## TEXT EXTRACT
-*-*-
Administrative and Government Law

Treaty of Alliance (1778): France’s Military Pact

France's 1778 Treaty of Alliance turned secret support into a formal military commitment, shaping how America won independence and how the pact eventually ended.

The Treaty of Alliance, signed on February 6, 1778, was the first formal military pact in United States history, binding the fledgling nation to the Kingdom of France in a defensive alliance against Great Britain.1National Archives. Treaty of Alliance with France The agreement transformed a colonial rebellion into a global conflict by committing French troops, warships, and financing to the American cause. It also locked both nations into a binding promise: neither could make peace with Britain until American independence was formally recognized.

From Secret Aid to Open Alliance

French support for the American Revolution did not begin with the treaty. As early as 1776, the French government quietly funneled arms and supplies through a front company called Roderigue Hortalez and Company, created by the playwright and diplomat Caron de Beaumarchais. Silas Deane, acting as the Continental Congress’s secret envoy in Paris, coordinated the shipments. The operation delivered over two thousand tons of supplies, including hundreds of thousands of musket balls, thousands of bombs, and more than eleven thousand grenades to American forces during the 1777 campaigns. France kept its involvement hidden because openly arming the Americans risked provoking Britain into war before France was ready.

The French government’s hesitation about a formal alliance persisted through much of 1777. Foreign Minister Comte de Vergennes wavered after learning of Washington’s defeats in New York, and he spent months trying to bring Spain into the partnership as well. The turning point came in December 1777, when news of the American victory at the Battle of Saratoga reached Paris. That victory proved the Continental Army could defeat a major British force in the field, and it convinced Vergennes that backing the Americans was a reasonable gamble rather than a lost cause.2Office of the Historian, U.S. Department of State. French Alliance, French Assistance, and European Diplomacy during the American Revolution, 1778-1782 Rumors that Britain was making secret peace offers to Benjamin Franklin pushed Vergennes further. Rather than wait for Spanish support, he moved to finalize the alliance before the Americans could be lured back into the British fold.

The Diplomatic Mission to Paris

Three American commissioners handled the negotiations: Benjamin Franklin, Silas Deane, and Arthur Lee. Franklin, already famous in European intellectual circles, proved especially effective at cultivating French sympathy for the American cause.3National Museum of American Diplomacy. Fighting for Independence: An Alliance with France The primary obstacle throughout the negotiations was France’s insistence on evidence that the Americans could actually win. Once Saratoga supplied that evidence, the diplomatic path cleared quickly. Franklin met King Louis XVI at Versailles in March 1778, and the Continental Congress unanimously ratified the treaty shortly after receiving it.4The Avalon Project. Ratification of the Treaty of Amity and Commerce with France 1778

The commissioners actually signed two treaties on February 6, 1778. The Treaty of Alliance was the military pact. Its companion, the Treaty of Amity and Commerce, established the trade relationship between the two countries and operated independently of the military agreement.
-*-*-
## ENTRIES SUPPLIED
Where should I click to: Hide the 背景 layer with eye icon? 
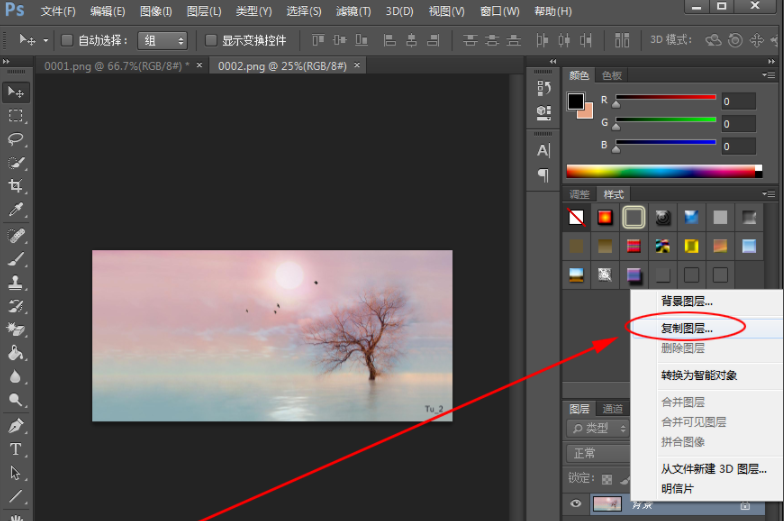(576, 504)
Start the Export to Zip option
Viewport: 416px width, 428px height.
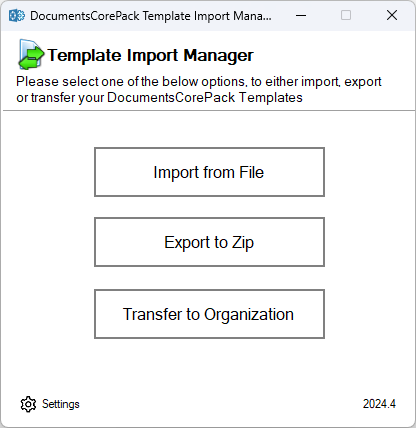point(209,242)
-*-*-
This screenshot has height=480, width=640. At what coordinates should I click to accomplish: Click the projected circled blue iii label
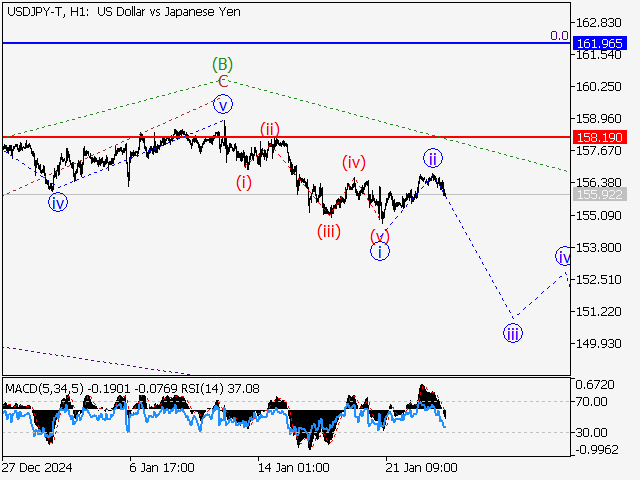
-*-*-
In the piece on the 1778 Treaty of Alliance, what was the name of the front company France used to secretly send arms and supplies to the Americans?

## RESULT BELOW
Roderigue Hortalez and Company